[Collected data entries]
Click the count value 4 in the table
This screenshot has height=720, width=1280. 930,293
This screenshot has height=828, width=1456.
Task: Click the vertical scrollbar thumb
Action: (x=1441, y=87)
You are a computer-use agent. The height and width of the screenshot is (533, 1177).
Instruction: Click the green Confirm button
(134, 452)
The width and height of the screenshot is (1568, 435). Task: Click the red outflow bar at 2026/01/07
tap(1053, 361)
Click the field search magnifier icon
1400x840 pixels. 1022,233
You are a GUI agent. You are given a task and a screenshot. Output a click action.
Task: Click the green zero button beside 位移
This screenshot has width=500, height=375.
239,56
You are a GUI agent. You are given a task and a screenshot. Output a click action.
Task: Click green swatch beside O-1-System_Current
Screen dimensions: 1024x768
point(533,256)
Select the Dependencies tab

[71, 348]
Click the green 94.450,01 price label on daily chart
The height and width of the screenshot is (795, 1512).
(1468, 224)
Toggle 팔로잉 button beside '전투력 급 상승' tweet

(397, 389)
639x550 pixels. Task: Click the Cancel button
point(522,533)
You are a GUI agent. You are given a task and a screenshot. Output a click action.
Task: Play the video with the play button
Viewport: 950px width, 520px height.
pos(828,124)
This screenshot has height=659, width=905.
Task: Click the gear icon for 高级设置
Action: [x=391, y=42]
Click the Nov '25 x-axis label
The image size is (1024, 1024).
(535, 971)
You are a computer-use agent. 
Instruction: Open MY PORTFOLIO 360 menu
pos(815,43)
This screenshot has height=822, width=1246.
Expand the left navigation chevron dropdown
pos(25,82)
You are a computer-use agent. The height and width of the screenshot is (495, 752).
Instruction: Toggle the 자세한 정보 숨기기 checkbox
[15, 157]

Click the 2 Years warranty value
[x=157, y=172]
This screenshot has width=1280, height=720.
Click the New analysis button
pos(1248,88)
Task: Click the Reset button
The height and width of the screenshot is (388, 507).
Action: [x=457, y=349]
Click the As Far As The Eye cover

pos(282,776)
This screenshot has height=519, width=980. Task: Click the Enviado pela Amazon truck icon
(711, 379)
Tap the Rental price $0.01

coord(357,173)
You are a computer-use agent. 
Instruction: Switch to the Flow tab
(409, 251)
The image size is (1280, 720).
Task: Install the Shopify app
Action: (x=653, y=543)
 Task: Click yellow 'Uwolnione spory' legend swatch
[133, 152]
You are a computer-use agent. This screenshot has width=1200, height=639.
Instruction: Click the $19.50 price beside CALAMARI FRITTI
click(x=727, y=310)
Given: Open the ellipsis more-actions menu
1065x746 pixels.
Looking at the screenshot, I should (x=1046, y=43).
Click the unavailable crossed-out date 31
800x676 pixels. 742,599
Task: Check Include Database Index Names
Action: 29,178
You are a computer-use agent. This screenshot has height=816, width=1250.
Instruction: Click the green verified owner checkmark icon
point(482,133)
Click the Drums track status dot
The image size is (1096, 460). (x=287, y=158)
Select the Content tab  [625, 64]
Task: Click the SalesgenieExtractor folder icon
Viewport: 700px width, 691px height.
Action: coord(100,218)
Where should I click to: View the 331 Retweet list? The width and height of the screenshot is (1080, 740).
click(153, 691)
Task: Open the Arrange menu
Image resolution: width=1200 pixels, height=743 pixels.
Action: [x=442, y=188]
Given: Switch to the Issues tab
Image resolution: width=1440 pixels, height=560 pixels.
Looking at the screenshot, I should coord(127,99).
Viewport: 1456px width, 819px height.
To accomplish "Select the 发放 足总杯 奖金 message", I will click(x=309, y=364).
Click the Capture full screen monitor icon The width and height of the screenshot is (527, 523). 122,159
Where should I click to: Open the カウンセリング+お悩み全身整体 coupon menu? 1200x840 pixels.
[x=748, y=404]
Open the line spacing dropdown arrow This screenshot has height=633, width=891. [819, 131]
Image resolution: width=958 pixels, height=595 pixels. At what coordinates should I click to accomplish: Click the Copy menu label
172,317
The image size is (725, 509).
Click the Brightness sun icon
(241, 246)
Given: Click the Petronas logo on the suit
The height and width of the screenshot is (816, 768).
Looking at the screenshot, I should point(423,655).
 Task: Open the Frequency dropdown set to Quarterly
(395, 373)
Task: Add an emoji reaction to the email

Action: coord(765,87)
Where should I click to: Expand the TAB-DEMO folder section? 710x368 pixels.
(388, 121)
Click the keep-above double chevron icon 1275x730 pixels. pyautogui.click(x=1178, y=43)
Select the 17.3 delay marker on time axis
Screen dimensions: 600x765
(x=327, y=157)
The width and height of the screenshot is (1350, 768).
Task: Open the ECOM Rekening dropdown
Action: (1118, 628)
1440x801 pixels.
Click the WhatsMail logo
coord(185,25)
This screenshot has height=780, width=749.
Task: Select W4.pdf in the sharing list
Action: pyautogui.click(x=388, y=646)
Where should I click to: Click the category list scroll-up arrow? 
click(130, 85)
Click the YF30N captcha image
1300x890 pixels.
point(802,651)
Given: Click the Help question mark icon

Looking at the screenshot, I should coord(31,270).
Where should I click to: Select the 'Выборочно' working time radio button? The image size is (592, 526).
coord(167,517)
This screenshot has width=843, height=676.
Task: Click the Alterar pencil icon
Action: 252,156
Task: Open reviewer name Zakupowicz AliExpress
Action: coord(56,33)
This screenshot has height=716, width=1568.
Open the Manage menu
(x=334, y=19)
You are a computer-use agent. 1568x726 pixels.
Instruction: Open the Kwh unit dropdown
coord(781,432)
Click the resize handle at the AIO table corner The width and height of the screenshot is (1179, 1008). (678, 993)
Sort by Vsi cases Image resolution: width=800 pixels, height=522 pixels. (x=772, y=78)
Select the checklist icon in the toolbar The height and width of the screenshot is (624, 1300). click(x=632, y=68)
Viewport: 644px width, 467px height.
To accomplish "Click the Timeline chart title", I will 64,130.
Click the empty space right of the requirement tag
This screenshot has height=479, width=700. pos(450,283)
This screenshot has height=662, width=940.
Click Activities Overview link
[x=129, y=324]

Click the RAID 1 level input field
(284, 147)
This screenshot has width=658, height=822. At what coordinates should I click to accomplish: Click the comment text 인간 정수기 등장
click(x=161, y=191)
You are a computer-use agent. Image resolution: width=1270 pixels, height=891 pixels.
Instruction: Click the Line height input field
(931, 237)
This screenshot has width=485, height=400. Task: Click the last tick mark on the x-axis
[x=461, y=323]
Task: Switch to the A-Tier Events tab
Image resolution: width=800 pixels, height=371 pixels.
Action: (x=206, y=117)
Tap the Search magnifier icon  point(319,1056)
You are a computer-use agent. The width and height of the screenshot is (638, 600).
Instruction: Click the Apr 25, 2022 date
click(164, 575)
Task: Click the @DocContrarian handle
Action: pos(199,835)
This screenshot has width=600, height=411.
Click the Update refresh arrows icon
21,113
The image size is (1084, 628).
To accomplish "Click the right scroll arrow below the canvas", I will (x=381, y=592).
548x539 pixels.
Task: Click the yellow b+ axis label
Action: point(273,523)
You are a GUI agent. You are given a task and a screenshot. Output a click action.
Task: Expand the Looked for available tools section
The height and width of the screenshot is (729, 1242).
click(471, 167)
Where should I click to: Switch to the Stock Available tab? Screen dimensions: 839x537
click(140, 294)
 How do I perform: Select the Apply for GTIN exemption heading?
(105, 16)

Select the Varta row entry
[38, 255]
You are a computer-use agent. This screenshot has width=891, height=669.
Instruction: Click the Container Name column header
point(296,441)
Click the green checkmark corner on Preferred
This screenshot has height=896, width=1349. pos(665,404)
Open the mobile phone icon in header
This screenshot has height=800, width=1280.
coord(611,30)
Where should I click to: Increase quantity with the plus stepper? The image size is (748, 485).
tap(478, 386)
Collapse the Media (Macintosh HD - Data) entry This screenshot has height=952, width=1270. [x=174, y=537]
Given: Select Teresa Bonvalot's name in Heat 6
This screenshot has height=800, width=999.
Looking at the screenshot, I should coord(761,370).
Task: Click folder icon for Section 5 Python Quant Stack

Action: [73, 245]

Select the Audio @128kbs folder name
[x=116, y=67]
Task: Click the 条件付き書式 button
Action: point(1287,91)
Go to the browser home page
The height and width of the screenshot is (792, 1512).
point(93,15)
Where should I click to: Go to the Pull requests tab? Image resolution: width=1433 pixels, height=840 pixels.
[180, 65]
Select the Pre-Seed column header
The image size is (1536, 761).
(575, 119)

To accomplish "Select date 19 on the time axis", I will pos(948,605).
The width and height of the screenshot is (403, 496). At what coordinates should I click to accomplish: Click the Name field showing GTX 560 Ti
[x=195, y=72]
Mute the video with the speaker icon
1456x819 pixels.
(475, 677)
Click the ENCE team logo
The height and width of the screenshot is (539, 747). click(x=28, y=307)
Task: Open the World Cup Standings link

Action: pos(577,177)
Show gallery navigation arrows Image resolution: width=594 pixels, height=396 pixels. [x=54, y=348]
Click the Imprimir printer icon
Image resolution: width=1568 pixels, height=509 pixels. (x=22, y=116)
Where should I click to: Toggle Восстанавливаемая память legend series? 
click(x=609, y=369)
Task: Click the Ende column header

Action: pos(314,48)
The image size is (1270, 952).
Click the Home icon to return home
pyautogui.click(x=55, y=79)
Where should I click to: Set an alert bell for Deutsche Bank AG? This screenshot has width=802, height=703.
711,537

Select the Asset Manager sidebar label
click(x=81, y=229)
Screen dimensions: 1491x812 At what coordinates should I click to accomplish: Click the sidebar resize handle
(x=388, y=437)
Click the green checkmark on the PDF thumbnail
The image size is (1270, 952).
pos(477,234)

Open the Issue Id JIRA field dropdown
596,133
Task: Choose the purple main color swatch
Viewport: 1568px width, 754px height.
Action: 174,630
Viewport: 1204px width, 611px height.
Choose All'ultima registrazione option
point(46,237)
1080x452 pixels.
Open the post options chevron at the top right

[What is needed]: The entries above hold a line with "Click the resize" and a later line with "You are a computer-use agent. The width". Write out exactly those lines and all lines between, nothing more.

[Your solution]:
Click the resize handle at the AIO table corner The width and height of the screenshot is (1179, 1008). (678, 993)
Sort by Vsi cases Image resolution: width=800 pixels, height=522 pixels. (x=772, y=78)
Select the checklist icon in the toolbar The height and width of the screenshot is (624, 1300). click(x=632, y=68)
Viewport: 644px width, 467px height.
To accomplish "Click the Timeline chart title", I will 64,130.
Click the empty space right of the requirement tag
This screenshot has height=479, width=700. pos(450,283)
This screenshot has height=662, width=940.
Click Activities Overview link
[x=129, y=324]

Click the RAID 1 level input field
(284, 147)
This screenshot has width=658, height=822. At what coordinates should I click to accomplish: Click the comment text 인간 정수기 등장
click(x=161, y=191)
You are a computer-use agent. Image resolution: width=1270 pixels, height=891 pixels.
Instruction: Click the Line height input field
(931, 237)
This screenshot has width=485, height=400. Task: Click the last tick mark on the x-axis
[x=461, y=323]
Task: Switch to the A-Tier Events tab
Image resolution: width=800 pixels, height=371 pixels.
Action: (x=206, y=117)
Tap the Search magnifier icon  point(319,1056)
You are a computer-use agent. The width and height of the screenshot is (638, 600).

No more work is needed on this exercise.